### Exercise brief
Reproduce the data below verbatim, from its first line through the line that contains "click(x=1075, y=1064)", including both of those lines.

### Input rows
------------------------------------------------------------------------

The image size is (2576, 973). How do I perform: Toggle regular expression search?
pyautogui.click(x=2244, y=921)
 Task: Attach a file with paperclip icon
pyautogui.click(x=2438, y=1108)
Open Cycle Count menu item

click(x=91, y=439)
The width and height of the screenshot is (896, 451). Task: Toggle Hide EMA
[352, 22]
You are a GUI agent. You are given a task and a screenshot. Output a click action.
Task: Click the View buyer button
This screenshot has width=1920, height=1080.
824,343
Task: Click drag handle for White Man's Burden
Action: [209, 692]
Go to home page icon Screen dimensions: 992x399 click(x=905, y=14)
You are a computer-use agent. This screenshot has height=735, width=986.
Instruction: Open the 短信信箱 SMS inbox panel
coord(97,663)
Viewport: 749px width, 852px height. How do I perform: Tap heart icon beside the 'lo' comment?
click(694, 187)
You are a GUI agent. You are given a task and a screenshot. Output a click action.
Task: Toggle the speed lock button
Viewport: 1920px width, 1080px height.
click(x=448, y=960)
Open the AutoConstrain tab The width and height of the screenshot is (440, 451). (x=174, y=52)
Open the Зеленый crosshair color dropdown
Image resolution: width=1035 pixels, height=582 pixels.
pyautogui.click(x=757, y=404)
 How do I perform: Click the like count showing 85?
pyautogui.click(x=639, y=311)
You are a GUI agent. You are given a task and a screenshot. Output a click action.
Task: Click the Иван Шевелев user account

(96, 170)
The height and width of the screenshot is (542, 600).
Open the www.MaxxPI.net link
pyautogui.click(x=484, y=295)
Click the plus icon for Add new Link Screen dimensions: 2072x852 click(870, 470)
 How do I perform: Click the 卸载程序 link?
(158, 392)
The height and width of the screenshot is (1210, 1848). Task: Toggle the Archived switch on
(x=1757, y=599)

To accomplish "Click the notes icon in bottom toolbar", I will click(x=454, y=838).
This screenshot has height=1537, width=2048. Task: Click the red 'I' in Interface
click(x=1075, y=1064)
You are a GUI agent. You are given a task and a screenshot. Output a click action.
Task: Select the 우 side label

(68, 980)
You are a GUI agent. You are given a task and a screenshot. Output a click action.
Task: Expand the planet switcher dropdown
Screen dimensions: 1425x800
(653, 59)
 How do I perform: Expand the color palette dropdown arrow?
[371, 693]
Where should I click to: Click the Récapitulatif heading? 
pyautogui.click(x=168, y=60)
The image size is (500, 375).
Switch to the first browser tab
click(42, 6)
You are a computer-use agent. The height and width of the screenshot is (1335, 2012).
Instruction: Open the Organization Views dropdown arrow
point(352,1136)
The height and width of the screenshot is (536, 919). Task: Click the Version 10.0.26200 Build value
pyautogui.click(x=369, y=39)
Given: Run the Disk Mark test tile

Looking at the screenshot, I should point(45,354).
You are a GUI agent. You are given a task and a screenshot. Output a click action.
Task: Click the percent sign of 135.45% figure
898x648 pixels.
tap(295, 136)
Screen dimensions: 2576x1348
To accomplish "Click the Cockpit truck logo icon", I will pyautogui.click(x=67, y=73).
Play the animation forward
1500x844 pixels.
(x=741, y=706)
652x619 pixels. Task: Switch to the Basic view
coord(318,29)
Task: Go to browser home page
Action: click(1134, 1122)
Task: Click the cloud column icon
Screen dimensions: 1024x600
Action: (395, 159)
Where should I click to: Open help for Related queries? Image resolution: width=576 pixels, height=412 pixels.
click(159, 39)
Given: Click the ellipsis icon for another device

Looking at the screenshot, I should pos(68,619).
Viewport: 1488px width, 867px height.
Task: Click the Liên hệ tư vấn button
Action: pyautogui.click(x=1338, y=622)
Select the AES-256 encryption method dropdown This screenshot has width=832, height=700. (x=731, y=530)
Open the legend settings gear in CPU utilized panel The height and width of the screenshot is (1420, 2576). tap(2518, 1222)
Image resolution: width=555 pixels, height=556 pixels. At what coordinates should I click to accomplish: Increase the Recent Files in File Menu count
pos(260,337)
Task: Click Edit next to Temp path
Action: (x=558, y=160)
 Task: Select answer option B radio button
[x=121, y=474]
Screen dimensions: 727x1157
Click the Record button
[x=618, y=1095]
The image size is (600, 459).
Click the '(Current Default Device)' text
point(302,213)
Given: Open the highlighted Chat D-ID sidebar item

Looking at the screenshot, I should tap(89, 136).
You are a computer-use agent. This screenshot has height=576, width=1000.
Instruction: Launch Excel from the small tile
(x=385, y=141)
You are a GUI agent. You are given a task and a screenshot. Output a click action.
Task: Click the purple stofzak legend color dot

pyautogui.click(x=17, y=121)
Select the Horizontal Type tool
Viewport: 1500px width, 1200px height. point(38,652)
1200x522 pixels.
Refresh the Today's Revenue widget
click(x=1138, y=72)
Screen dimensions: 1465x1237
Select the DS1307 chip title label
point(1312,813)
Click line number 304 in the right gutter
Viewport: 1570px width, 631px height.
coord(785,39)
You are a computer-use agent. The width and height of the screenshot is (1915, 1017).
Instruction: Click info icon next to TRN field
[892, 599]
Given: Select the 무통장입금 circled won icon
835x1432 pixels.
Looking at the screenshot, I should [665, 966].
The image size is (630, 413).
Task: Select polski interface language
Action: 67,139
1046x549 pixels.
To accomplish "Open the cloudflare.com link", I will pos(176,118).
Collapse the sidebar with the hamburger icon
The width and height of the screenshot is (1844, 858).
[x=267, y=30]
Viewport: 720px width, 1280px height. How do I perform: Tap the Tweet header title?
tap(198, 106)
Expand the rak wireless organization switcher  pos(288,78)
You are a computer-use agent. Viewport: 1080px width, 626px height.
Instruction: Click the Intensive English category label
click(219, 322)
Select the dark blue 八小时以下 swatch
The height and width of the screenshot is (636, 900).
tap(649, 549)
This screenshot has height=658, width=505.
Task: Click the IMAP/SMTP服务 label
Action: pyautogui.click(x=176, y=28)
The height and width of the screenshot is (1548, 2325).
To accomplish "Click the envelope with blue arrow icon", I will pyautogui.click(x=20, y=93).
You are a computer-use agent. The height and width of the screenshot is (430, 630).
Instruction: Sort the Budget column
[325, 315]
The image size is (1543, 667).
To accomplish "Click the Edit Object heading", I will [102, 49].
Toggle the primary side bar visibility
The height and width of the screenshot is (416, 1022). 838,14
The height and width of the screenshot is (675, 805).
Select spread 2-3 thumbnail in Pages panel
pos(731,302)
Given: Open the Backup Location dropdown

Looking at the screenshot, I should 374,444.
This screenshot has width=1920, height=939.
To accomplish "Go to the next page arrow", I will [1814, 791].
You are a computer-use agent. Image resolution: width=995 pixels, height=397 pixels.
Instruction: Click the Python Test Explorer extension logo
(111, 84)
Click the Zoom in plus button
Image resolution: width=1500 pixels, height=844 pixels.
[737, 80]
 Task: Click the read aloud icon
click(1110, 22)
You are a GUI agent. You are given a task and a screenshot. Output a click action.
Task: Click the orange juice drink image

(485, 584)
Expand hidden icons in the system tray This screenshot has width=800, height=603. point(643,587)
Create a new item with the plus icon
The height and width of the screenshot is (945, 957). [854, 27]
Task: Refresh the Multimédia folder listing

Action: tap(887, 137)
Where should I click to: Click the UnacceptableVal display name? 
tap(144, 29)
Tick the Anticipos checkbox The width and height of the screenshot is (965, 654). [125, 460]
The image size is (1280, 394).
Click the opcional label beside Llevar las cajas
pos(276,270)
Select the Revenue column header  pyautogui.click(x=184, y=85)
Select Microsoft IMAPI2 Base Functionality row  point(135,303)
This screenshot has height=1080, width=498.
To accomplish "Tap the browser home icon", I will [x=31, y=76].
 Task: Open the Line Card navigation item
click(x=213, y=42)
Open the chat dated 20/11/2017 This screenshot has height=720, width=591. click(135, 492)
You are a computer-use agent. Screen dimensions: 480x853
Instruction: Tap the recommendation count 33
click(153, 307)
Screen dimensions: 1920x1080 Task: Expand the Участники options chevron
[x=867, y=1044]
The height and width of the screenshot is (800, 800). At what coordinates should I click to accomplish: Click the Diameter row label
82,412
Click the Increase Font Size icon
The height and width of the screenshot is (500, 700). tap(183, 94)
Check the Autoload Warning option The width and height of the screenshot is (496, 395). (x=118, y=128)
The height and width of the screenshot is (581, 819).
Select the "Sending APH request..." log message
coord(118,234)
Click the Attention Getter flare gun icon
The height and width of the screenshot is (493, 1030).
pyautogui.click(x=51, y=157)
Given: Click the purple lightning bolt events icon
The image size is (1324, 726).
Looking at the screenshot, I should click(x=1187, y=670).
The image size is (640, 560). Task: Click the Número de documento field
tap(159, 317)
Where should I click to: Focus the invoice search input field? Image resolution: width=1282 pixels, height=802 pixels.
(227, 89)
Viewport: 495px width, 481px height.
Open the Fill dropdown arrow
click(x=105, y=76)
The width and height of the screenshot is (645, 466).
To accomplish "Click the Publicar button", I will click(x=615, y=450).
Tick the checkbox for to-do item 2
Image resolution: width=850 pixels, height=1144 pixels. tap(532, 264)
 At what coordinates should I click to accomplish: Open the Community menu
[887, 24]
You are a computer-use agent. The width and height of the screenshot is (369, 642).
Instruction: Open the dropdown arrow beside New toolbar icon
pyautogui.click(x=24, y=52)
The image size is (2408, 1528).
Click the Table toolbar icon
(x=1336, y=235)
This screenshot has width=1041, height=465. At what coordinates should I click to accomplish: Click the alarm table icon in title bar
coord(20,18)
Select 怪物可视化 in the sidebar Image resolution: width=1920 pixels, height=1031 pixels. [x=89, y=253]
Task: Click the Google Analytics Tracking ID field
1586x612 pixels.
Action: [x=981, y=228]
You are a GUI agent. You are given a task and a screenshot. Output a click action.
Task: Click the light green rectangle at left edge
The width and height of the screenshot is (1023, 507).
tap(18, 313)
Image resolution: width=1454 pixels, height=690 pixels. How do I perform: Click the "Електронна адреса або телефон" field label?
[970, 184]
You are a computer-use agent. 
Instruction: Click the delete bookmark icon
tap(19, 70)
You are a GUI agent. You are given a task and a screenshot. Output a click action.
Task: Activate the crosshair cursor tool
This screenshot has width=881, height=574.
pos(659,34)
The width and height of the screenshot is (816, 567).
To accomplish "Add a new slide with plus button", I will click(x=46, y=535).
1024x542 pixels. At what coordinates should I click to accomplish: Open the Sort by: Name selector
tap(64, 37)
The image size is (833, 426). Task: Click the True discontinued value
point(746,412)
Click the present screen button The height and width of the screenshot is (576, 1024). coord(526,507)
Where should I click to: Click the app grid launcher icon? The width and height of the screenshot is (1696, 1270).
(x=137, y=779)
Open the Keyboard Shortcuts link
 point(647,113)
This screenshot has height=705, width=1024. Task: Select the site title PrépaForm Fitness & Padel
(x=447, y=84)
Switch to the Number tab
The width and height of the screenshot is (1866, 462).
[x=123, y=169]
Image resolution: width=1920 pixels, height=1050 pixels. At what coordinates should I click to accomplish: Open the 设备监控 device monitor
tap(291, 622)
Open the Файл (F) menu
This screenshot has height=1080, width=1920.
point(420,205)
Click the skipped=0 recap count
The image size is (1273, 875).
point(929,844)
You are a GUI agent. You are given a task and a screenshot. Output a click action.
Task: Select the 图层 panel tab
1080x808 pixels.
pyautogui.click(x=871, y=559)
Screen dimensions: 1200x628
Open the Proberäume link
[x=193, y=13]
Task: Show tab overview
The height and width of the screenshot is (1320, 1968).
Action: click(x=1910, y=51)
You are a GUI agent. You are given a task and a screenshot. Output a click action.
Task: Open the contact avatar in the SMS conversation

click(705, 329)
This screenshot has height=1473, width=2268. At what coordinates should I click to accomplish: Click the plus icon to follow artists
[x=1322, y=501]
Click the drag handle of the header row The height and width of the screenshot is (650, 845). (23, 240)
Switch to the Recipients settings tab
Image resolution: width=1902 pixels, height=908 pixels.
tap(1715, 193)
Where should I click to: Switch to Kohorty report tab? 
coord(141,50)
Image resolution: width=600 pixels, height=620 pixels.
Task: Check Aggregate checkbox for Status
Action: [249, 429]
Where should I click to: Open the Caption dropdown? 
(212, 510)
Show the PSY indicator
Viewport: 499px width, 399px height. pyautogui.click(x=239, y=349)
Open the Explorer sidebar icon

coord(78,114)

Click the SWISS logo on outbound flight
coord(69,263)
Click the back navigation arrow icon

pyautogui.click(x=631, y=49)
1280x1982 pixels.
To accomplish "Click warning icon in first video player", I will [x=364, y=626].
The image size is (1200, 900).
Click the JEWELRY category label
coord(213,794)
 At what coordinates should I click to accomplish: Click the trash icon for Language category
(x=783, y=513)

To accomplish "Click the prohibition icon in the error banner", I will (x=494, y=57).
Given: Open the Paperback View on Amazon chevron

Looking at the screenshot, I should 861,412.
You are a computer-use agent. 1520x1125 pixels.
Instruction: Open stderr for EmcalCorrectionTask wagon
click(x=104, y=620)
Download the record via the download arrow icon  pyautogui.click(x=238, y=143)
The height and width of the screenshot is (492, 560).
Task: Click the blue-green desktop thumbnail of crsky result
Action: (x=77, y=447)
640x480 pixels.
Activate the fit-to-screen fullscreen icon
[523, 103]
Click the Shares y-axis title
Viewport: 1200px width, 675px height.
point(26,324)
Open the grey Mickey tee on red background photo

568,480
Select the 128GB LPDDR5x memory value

------------------------------------------------------------------------

### Exercise output
The image size is (2576, 973). How do I perform: Toggle regular expression search?
pyautogui.click(x=2244, y=921)
 Task: Attach a file with paperclip icon
pyautogui.click(x=2438, y=1108)
Open Cycle Count menu item

click(x=91, y=439)
The width and height of the screenshot is (896, 451). Task: Toggle Hide EMA
[352, 22]
You are a GUI agent. You are given a task and a screenshot. Output a click action.
Task: Click the View buyer button
This screenshot has width=1920, height=1080.
824,343
Task: Click drag handle for White Man's Burden
Action: [209, 692]
Go to home page icon Screen dimensions: 992x399 click(x=905, y=14)
You are a computer-use agent. This screenshot has height=735, width=986.
Instruction: Open the 短信信箱 SMS inbox panel
coord(97,663)
Viewport: 749px width, 852px height. How do I perform: Tap heart icon beside the 'lo' comment?
click(694, 187)
You are a GUI agent. You are given a task and a screenshot. Output a click action.
Task: Toggle the speed lock button
Viewport: 1920px width, 1080px height.
click(x=448, y=960)
Open the AutoConstrain tab The width and height of the screenshot is (440, 451). (x=174, y=52)
Open the Зеленый crosshair color dropdown
Image resolution: width=1035 pixels, height=582 pixels.
pyautogui.click(x=757, y=404)
 How do I perform: Click the like count showing 85?
pyautogui.click(x=639, y=311)
You are a GUI agent. You are given a task and a screenshot. Output a click action.
Task: Click the Иван Шевелев user account

(96, 170)
The height and width of the screenshot is (542, 600).
Open the www.MaxxPI.net link
pyautogui.click(x=484, y=295)
Click the plus icon for Add new Link Screen dimensions: 2072x852 click(870, 470)
 How do I perform: Click the 卸载程序 link?
(158, 392)
The height and width of the screenshot is (1210, 1848). Task: Toggle the Archived switch on
(x=1757, y=599)

To accomplish "Click the notes icon in bottom toolbar", I will click(x=454, y=838).
This screenshot has height=1537, width=2048. Task: Click the red 'I' in Interface
click(x=1075, y=1064)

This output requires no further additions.